→ Фрагмент текста
────────────────────────────────────────
Как кошка смотрела на королей и другие мемуаразмы - [2]

Шрифт
Интервал

Сначала книги покупал папа, потом, когда я выросла и поступила на филфак МГУ, стала их покупать и я, и библиотека продолжала разрастаться. Сколько у нас книг, я никогда точно не знала. Вот сейчас попыталась посчитать – получилось тысяч двенадцать, но думаю, что на самом деле больше. И сколько из них куплено уже лично мной, тоже не очень понимаю, думаю, что треть, а то и половина. Но это библиотека не библиофильская, а рабочая: художественная литература, литературоведческие, исторические книги, и еще папины книги по редактированию и книговедению, которые после его смерти стоят, увы, невостребованными. Еще книги на французском языке. И еще немало новейших книг – и художественных, и исторических, – которые издатели присылали на рецензию моему сыну, книжному обозревателю Константину Мильчину, до того как переключились на присылку файлов в формате PDF; не все эти новейшие книги одинаково хороши и необходимы, но в доме оседают.

И в этой нашей библиотеке, страшно сказать, 45 книг – мои собственные. То есть моих авторских – 7, а остальные – переводы. У меня, кстати, свободной полки такой длины, чтобы поставить их все подряд, нет. А вот друзья, которым я эти свои книги исправно дарила, говорят, что у них такие полки, где стоят только мои книги, имеются (то есть чужое жизненное пространство я загромоздила).

Для примерно половины нашей библиотеки папа составил каталог и на каждой карточке обозначил, в каком шкафу книга стоит. Очень полезно, и когда я, проклиная себя, ищу какую-то книгу, которую купила в послекаталожную эпоху, то страшно жалею, что на эти книги у папы уже не хватило сил. Между прочим, это его каталожное предприятие отразилось в его трудах по теории и практике редактирования: в примерах я с радостью узнаю книги с наших полок. Прежде чем описать книгу на карточке, папа ее листал и – в большинстве случаев – замечал, что именно в ней сделано неправильно с точки зрения читательского удобства (об этом – его последняя книга «Как надо и как не надо делать книги: культура издания в примерах», вышедшая в «Новом литературном обозрении» в 2012 году).
────────────────────────────────────────
→ Данные

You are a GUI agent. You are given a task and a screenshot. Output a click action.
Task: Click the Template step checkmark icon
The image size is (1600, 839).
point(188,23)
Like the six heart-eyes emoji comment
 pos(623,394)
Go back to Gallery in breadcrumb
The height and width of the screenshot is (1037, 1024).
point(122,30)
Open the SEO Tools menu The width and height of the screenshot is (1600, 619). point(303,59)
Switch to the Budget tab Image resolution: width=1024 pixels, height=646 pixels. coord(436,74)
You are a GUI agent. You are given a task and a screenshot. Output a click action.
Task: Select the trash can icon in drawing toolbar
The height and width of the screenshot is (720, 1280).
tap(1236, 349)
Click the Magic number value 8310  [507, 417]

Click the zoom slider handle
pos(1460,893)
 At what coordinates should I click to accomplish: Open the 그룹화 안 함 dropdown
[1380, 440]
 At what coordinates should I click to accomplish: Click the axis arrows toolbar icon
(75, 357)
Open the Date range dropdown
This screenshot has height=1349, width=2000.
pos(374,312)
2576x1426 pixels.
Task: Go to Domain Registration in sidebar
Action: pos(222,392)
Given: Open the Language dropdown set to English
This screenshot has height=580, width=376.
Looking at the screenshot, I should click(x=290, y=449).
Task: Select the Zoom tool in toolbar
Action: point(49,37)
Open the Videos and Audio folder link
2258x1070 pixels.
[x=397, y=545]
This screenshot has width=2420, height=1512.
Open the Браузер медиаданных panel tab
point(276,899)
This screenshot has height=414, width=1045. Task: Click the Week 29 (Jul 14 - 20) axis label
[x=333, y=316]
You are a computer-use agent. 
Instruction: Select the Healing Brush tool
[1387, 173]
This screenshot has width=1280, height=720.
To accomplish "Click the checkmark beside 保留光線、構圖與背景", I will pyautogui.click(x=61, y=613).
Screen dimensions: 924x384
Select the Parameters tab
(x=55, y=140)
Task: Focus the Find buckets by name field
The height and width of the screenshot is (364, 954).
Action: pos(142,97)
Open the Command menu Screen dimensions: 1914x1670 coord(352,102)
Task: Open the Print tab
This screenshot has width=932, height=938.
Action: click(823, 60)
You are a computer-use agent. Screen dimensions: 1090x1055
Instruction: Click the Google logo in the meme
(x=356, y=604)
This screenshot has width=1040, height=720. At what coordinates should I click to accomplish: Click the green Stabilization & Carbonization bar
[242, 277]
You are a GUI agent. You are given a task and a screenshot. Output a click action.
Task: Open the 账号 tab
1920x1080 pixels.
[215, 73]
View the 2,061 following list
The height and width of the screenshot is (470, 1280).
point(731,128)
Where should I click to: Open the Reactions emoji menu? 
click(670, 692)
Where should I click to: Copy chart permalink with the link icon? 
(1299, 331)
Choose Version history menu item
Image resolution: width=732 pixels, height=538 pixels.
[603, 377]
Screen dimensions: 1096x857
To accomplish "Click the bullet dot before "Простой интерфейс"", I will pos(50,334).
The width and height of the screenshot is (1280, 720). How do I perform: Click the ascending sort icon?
────────────────────────────────────────
→ Формулировка задания
Почему, согласно отрывку о домашней библиотеке, в примерах из папиных трудов по редактированию автор узнаёт книги со своих полок? Ответьте одним–тремя предложениями.

→ Итоговый ответ
Папа составлял каталог домашней библиотеки и перед описанием каждой книги на карточке листал ее. Обычно он замечал, что в книге сделано неправильно с точки зрения читательского удобства. Эта работа над каталогом отразилась в его трудах по теории и практике редактирования, поэтому примерами в них служат книги из домашней библиотеки.